◆ Directive:
Repeat the rows from the beginning through the line containing "point(17,537)", changing "Instruction" to "Goal" and leaving everything else the same.

◆ Data:
(begin)

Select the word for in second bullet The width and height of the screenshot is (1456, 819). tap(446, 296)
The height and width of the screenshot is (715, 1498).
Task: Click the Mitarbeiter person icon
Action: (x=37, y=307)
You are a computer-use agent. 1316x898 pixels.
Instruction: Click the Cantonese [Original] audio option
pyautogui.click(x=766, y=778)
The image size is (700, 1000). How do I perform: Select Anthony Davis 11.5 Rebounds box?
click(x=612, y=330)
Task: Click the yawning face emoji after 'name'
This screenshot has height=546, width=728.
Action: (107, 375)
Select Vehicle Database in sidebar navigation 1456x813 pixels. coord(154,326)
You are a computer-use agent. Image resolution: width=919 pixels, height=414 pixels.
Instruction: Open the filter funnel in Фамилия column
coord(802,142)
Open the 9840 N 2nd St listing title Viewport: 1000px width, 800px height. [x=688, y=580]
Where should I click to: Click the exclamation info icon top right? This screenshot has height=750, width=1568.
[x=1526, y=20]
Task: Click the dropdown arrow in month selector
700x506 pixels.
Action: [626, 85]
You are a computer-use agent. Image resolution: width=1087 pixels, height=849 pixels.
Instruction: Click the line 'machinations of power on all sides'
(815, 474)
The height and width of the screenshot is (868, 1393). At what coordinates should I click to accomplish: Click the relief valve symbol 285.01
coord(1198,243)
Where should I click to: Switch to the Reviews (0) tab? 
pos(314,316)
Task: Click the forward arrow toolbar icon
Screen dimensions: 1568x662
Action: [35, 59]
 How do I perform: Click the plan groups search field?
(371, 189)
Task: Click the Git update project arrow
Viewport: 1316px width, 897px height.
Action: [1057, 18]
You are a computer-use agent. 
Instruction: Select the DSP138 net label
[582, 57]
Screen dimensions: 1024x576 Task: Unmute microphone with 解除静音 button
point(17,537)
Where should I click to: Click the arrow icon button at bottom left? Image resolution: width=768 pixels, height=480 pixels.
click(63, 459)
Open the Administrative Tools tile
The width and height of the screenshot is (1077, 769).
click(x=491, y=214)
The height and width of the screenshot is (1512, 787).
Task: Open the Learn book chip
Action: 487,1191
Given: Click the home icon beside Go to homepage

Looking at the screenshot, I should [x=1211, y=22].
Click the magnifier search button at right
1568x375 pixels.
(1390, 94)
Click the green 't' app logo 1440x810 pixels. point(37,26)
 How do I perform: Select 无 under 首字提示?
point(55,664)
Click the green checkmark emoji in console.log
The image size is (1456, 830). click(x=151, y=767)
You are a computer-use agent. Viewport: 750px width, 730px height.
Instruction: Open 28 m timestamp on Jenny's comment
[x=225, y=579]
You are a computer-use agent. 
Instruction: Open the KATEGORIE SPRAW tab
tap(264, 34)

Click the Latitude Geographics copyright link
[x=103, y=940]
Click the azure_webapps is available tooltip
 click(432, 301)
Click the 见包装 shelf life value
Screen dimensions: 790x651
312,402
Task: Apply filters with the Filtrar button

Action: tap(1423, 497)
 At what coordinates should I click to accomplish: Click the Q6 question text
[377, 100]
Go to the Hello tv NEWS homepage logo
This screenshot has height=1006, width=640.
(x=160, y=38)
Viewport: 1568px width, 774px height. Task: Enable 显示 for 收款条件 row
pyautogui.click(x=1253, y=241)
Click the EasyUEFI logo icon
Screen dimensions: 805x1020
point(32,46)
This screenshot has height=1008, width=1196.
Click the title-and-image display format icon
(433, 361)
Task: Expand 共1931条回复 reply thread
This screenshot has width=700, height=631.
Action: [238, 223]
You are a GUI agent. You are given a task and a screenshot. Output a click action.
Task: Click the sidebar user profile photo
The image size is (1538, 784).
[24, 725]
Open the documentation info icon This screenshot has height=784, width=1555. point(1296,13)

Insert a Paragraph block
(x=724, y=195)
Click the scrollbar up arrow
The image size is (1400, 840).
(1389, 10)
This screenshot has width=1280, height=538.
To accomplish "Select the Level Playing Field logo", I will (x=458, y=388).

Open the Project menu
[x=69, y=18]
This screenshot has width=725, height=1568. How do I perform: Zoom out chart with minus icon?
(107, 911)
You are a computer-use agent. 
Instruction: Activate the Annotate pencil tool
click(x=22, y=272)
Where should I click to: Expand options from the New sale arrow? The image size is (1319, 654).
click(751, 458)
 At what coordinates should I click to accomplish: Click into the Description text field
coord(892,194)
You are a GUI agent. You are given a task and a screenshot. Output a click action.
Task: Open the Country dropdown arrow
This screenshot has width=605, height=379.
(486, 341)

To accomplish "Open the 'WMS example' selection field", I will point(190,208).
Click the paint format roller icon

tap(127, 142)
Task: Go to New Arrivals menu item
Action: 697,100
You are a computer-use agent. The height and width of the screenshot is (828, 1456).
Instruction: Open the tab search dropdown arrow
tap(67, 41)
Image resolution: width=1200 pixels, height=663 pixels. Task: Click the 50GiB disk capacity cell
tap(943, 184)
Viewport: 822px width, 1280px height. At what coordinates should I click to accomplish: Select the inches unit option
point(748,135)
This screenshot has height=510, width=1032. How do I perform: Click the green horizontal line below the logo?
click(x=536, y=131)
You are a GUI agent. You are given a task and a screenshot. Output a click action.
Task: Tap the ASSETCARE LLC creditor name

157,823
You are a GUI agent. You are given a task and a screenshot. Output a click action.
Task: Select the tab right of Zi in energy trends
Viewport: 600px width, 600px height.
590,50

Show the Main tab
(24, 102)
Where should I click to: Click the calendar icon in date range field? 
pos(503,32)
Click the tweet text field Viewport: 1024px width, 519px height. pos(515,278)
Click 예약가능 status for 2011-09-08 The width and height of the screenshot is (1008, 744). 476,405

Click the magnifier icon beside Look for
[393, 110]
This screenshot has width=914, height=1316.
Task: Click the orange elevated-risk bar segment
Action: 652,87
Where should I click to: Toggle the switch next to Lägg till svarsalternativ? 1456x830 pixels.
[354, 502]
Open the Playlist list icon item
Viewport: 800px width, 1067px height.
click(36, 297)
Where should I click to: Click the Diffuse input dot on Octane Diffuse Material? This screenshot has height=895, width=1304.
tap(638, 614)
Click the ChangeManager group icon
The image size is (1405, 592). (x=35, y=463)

(end)

◆ Expected output:
Select the word for in second bullet The width and height of the screenshot is (1456, 819). tap(446, 296)
The height and width of the screenshot is (715, 1498).
Task: Click the Mitarbeiter person icon
Action: (x=37, y=307)
You are a computer-use agent. 1316x898 pixels.
Goal: Click the Cantonese [Original] audio option
pyautogui.click(x=766, y=778)
The image size is (700, 1000). How do I perform: Select Anthony Davis 11.5 Rebounds box?
click(x=612, y=330)
Task: Click the yawning face emoji after 'name'
This screenshot has height=546, width=728.
Action: (107, 375)
Select Vehicle Database in sidebar navigation 1456x813 pixels. coord(154,326)
You are a computer-use agent. Image resolution: width=919 pixels, height=414 pixels.
Goal: Open the filter funnel in Фамилия column
coord(802,142)
Open the 9840 N 2nd St listing title Viewport: 1000px width, 800px height. [x=688, y=580]
Where should I click to: Click the exclamation info icon top right? This screenshot has height=750, width=1568.
[x=1526, y=20]
Task: Click the dropdown arrow in month selector
700x506 pixels.
Action: [626, 85]
You are a computer-use agent. Image resolution: width=1087 pixels, height=849 pixels.
Goal: Click the line 'machinations of power on all sides'
(815, 474)
The height and width of the screenshot is (868, 1393). At what coordinates should I click to accomplish: Click the relief valve symbol 285.01
coord(1198,243)
Where should I click to: Switch to the Reviews (0) tab? 
pos(314,316)
Task: Click the forward arrow toolbar icon
Screen dimensions: 1568x662
Action: [35, 59]
 How do I perform: Click the plan groups search field?
(371, 189)
Task: Click the Git update project arrow
Viewport: 1316px width, 897px height.
Action: [1057, 18]
You are a computer-use agent. 
Goal: Select the DSP138 net label
[582, 57]
Screen dimensions: 1024x576 Task: Unmute microphone with 解除静音 button
point(17,537)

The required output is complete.